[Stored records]

• • • • •

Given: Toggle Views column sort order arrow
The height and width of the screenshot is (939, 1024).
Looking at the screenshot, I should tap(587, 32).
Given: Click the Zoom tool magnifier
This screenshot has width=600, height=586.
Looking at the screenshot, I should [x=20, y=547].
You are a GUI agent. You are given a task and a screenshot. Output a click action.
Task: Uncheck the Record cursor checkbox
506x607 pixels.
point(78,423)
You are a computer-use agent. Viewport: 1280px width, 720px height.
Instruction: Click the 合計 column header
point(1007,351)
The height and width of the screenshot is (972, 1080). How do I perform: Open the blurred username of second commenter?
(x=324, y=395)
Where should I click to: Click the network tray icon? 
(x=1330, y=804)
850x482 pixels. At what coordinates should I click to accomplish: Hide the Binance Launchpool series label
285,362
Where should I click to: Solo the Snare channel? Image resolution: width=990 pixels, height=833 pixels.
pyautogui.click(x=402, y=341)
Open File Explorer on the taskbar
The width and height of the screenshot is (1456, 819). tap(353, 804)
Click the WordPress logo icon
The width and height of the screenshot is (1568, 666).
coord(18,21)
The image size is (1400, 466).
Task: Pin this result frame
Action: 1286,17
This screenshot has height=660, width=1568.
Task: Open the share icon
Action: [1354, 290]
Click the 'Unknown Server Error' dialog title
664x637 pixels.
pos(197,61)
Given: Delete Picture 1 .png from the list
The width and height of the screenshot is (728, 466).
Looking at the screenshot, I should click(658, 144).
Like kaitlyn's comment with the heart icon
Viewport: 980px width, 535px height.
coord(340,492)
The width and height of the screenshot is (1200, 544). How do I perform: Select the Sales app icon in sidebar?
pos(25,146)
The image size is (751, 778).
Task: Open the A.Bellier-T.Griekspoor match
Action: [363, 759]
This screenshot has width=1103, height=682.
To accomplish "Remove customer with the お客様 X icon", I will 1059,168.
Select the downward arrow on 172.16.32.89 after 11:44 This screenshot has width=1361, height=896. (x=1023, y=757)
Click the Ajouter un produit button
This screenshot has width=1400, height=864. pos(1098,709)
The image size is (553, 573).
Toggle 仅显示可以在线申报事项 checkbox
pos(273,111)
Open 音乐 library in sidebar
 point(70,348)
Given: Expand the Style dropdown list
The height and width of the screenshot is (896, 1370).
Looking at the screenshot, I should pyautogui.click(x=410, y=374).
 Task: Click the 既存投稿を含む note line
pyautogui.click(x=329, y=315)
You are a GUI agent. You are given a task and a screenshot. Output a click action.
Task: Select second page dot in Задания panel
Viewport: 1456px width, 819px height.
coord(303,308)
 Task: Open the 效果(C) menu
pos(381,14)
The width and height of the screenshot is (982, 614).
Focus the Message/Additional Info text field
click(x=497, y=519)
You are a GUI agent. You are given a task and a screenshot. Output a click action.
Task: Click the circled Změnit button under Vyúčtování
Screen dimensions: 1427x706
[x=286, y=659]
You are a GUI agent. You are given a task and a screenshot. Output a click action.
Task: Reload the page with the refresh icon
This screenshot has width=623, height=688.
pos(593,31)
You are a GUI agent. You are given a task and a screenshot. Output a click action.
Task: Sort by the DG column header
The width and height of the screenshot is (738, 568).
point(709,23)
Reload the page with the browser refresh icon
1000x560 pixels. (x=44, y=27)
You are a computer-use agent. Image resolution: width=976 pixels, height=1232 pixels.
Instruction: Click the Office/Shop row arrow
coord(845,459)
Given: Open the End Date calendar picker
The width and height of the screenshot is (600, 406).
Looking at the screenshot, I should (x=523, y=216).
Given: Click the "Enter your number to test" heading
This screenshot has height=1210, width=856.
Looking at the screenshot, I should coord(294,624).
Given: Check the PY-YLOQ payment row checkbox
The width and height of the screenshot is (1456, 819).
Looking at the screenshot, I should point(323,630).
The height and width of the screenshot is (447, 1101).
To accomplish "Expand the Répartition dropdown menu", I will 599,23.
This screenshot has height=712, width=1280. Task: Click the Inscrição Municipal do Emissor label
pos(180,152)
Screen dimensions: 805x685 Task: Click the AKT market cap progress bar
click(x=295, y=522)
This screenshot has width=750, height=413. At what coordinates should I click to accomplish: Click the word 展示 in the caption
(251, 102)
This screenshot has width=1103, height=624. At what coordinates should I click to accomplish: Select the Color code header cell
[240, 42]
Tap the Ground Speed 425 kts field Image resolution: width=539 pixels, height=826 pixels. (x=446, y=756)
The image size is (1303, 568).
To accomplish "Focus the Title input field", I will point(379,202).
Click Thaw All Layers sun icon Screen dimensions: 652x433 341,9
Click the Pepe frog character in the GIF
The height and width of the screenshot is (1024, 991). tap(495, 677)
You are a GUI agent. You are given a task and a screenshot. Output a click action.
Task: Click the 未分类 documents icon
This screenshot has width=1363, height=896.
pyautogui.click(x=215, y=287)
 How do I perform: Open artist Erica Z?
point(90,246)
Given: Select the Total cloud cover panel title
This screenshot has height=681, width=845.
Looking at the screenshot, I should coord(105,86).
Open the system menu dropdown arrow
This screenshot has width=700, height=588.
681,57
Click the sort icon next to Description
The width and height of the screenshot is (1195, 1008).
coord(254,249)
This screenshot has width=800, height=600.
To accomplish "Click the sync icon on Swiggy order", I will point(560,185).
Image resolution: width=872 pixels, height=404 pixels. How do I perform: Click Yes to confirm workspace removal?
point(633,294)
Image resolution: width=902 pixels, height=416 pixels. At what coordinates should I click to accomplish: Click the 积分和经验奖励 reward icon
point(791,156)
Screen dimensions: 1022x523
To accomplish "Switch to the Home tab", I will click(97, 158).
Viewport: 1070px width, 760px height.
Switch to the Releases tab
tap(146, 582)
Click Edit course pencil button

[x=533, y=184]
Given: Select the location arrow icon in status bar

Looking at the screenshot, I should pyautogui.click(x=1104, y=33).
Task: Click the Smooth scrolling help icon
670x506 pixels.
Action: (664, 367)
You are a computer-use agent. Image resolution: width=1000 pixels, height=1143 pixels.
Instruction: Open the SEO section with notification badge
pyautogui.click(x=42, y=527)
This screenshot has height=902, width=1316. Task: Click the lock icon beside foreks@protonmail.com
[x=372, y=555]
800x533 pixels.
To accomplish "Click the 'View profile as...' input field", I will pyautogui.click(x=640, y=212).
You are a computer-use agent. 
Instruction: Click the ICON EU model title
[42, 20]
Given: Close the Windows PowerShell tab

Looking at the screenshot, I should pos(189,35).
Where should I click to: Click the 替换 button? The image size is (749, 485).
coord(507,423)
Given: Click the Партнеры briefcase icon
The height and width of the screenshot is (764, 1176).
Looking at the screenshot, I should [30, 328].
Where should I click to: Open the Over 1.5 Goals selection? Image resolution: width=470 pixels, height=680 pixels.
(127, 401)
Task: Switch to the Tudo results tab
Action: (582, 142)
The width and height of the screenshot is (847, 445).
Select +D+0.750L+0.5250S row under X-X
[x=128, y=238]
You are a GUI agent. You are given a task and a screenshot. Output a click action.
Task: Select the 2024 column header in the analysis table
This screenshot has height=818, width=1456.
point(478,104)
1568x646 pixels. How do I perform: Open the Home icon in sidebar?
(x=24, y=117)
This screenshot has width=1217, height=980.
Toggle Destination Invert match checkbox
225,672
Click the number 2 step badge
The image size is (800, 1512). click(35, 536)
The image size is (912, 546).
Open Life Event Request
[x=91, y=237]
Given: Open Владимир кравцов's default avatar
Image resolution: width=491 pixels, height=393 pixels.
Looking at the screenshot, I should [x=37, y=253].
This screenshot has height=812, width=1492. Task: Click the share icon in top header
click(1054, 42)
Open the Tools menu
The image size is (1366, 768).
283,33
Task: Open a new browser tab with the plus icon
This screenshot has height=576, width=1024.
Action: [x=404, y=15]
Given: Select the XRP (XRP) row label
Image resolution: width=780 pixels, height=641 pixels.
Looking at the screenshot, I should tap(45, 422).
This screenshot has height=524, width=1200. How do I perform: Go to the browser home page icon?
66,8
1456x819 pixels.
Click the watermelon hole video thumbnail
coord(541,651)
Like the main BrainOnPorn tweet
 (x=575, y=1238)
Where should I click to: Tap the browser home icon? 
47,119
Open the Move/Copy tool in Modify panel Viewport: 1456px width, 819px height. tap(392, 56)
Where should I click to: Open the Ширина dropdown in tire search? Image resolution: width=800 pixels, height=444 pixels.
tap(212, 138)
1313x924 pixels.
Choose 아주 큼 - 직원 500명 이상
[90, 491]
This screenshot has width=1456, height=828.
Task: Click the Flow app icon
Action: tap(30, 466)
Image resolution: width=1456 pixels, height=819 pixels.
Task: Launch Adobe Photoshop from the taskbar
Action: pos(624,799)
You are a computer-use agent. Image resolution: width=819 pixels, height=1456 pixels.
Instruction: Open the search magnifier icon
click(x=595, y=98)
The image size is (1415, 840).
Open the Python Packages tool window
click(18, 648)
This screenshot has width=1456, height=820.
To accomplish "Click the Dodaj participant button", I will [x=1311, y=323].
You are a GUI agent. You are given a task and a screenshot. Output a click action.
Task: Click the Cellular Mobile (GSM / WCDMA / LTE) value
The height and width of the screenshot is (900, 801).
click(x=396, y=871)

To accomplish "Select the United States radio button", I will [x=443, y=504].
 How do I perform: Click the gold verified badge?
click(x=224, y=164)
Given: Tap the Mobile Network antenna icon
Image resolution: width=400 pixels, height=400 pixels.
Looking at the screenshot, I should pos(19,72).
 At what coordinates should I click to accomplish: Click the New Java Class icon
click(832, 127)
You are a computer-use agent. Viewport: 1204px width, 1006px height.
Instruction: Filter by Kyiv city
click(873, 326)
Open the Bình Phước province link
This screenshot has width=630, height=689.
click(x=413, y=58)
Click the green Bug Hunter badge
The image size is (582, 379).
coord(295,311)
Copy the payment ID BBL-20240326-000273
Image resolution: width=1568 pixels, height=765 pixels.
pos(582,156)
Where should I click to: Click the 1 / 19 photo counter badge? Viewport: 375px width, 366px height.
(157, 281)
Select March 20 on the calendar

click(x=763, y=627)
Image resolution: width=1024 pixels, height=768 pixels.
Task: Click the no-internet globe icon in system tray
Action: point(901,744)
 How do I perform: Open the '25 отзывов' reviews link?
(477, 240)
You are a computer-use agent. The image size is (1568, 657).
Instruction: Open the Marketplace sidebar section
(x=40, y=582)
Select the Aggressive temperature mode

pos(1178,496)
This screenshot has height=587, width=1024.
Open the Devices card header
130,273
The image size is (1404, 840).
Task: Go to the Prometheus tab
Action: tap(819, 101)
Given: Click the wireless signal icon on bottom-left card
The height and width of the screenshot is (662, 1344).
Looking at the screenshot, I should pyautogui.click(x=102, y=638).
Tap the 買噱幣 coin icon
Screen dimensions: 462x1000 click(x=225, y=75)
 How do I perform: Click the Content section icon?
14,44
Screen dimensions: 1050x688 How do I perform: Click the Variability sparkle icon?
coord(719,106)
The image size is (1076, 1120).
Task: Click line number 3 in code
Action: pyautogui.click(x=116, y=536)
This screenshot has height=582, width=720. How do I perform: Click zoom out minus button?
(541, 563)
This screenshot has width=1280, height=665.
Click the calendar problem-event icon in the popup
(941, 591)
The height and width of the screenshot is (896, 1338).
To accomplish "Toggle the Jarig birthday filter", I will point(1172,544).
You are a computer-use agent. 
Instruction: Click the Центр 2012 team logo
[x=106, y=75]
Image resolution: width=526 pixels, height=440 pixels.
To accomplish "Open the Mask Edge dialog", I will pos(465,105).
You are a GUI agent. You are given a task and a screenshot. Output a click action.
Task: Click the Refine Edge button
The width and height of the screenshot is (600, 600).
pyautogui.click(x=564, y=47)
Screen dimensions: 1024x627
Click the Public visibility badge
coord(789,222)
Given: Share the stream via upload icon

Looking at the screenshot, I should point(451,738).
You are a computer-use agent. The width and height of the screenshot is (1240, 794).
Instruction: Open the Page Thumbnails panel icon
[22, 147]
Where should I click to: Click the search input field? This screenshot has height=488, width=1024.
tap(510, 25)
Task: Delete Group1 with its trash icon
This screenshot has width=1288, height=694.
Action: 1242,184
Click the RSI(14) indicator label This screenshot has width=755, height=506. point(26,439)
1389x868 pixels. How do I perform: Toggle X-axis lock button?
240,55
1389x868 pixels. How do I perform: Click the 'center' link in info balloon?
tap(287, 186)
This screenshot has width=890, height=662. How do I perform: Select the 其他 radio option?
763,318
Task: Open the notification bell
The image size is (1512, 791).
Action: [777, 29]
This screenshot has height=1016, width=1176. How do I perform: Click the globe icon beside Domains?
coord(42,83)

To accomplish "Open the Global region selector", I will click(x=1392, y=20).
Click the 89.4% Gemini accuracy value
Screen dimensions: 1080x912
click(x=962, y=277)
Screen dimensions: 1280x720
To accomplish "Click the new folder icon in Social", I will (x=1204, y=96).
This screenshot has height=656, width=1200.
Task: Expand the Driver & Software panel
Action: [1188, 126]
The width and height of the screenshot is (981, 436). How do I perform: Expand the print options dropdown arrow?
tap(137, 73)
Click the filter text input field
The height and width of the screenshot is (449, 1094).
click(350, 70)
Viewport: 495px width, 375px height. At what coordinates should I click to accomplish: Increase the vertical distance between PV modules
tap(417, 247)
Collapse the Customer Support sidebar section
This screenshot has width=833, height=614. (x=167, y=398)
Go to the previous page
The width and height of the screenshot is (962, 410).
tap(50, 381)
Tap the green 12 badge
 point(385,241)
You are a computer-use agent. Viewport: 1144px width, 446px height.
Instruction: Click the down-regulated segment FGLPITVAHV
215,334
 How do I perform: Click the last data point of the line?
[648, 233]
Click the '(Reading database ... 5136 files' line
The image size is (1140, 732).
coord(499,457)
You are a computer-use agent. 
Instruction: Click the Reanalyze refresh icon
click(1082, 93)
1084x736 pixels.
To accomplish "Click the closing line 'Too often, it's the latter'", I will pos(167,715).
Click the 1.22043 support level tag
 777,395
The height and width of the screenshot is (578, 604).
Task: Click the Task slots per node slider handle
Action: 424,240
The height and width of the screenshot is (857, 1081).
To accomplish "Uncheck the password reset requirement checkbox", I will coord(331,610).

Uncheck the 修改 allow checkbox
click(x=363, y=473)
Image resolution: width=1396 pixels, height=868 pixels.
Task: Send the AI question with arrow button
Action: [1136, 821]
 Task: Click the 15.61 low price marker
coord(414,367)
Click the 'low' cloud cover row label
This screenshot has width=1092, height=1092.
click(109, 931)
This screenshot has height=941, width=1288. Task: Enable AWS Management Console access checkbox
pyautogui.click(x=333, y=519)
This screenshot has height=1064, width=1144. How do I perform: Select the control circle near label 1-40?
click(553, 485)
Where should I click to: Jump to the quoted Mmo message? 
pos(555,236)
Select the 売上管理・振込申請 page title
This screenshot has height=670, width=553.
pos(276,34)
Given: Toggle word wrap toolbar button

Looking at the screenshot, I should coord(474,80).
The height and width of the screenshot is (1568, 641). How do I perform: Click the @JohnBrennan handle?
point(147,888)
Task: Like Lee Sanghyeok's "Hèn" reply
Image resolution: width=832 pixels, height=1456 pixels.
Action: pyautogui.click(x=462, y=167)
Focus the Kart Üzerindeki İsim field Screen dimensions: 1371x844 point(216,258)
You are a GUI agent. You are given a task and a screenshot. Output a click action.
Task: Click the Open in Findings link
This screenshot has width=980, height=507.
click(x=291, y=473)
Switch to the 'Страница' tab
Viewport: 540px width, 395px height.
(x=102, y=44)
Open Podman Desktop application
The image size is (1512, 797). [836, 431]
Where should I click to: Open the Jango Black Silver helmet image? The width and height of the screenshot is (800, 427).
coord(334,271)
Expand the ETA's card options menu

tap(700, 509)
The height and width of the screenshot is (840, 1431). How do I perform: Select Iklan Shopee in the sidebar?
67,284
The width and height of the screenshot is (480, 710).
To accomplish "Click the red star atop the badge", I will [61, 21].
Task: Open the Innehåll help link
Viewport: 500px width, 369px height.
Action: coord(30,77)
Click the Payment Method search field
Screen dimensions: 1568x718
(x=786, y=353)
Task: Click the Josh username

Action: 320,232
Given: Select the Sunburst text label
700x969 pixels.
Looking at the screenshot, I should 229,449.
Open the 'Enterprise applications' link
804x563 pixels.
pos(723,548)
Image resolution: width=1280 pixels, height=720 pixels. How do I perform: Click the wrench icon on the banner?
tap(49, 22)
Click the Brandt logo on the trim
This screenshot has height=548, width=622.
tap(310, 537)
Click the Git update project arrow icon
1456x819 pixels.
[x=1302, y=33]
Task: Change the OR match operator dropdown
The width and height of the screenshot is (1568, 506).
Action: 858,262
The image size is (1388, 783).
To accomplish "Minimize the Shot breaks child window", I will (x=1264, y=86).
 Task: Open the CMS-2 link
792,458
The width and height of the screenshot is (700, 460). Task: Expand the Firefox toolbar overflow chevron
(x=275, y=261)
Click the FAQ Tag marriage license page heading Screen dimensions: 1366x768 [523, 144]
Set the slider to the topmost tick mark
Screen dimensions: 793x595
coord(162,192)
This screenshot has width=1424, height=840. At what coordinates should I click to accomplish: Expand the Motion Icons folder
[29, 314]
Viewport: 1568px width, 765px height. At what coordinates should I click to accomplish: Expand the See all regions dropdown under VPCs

• • • • •

▶ [What to produce] Rewrite the listing from its first line through the line containing "point(1007,351)", switching every "column" to "field" and leaving all else as it stands.

▶ [Output]
Given: Toggle Views field sort order arrow
The height and width of the screenshot is (939, 1024).
Looking at the screenshot, I should tap(587, 32).
Given: Click the Zoom tool magnifier
This screenshot has width=600, height=586.
Looking at the screenshot, I should [x=20, y=547].
You are a GUI agent. You are given a task and a screenshot. Output a click action.
Task: Uncheck the Record cursor checkbox
506x607 pixels.
point(78,423)
You are a computer-use agent. Viewport: 1280px width, 720px height.
Instruction: Click the 合計 field header
point(1007,351)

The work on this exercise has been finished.